-------- LISTED RECORDS

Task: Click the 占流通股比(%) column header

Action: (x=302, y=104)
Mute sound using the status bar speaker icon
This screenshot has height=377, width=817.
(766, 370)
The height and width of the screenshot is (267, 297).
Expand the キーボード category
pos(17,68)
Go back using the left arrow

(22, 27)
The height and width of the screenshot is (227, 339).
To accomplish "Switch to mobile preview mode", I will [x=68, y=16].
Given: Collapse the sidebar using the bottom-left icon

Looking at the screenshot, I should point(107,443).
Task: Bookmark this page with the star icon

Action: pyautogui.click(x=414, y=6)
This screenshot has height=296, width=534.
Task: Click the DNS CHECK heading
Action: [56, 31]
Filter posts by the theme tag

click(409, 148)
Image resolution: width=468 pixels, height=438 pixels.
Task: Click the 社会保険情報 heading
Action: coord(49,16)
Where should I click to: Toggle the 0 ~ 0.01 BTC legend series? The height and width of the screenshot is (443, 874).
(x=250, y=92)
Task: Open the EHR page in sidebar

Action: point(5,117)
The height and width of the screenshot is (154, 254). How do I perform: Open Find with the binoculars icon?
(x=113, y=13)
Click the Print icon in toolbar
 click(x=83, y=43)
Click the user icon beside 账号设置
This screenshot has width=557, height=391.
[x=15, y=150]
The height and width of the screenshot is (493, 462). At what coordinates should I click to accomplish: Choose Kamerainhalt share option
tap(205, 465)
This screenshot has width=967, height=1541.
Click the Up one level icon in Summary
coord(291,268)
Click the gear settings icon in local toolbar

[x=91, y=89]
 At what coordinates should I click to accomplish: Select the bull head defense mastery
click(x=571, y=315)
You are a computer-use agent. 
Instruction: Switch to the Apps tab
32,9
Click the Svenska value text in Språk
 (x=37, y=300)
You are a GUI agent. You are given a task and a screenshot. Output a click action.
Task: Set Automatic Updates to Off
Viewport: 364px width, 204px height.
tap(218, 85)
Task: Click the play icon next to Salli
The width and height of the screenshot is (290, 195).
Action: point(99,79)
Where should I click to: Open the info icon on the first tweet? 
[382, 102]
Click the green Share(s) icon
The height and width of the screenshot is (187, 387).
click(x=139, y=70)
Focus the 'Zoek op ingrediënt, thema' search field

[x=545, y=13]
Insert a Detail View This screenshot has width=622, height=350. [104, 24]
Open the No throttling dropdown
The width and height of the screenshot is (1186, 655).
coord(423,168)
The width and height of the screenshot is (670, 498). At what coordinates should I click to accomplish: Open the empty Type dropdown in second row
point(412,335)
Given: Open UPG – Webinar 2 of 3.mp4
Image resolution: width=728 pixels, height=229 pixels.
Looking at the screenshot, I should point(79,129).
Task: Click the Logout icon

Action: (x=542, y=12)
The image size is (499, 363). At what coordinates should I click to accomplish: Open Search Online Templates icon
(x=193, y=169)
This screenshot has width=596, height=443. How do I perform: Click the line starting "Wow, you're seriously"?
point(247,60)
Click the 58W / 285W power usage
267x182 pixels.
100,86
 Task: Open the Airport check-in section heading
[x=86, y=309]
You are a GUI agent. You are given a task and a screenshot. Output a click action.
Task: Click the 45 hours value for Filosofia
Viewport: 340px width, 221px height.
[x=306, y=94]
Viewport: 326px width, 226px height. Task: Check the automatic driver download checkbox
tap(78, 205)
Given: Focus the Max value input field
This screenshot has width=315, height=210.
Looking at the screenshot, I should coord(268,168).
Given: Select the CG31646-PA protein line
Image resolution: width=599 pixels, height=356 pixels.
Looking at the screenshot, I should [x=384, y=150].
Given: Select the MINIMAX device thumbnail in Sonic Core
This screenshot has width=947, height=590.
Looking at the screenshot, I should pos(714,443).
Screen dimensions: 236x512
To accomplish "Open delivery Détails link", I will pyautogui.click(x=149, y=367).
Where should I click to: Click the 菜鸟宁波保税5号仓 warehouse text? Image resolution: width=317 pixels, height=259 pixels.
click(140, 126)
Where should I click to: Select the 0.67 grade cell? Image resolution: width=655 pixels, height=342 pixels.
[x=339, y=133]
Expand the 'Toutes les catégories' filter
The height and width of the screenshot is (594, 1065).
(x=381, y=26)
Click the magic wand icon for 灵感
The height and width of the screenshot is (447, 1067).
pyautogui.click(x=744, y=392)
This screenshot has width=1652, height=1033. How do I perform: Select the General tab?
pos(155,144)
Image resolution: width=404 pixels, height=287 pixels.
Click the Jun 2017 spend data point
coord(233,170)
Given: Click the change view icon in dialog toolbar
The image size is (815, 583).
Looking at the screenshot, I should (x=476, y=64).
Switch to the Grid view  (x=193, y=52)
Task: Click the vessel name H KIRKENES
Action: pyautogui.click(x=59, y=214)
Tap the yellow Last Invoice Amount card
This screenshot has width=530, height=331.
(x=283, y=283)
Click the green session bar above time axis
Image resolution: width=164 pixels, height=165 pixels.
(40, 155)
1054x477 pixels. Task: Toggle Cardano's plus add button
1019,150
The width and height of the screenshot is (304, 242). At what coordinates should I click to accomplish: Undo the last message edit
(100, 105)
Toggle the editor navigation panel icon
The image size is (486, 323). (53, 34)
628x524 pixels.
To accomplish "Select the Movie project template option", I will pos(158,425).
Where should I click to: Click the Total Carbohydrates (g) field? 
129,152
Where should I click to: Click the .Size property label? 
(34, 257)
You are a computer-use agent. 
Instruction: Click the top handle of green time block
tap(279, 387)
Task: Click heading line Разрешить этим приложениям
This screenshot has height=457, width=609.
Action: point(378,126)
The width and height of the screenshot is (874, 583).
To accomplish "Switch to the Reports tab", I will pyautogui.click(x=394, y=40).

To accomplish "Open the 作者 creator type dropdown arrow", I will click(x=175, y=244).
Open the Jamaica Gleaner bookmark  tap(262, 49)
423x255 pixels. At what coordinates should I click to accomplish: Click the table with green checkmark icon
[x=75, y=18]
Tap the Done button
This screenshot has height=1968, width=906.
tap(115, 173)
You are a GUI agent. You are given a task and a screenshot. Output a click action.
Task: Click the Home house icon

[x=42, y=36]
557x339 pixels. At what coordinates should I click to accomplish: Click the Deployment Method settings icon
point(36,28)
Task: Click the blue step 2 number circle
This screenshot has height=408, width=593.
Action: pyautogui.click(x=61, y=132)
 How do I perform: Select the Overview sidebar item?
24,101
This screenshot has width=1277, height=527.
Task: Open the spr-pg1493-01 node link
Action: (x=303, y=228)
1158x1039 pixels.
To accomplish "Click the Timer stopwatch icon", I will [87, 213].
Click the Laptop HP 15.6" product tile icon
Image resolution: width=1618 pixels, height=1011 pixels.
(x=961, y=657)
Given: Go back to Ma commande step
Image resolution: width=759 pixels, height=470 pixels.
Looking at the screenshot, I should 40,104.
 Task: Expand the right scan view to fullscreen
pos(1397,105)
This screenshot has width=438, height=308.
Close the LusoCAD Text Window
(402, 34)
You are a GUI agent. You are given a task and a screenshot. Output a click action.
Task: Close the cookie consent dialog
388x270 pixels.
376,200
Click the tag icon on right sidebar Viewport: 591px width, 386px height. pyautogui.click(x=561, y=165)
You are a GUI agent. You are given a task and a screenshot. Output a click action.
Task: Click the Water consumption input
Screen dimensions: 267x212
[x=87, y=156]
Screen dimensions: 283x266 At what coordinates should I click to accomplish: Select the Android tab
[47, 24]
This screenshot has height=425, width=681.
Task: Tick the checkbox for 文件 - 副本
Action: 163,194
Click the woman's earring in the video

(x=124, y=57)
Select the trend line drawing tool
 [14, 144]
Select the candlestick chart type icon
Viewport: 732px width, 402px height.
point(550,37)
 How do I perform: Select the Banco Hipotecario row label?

----------------

EXERCISE PROMPT: Where a line of the entries contains "input", report that line.

WRITTEN REPLY:
Given: Focus the Max value input field
Task: Click the Water consumption input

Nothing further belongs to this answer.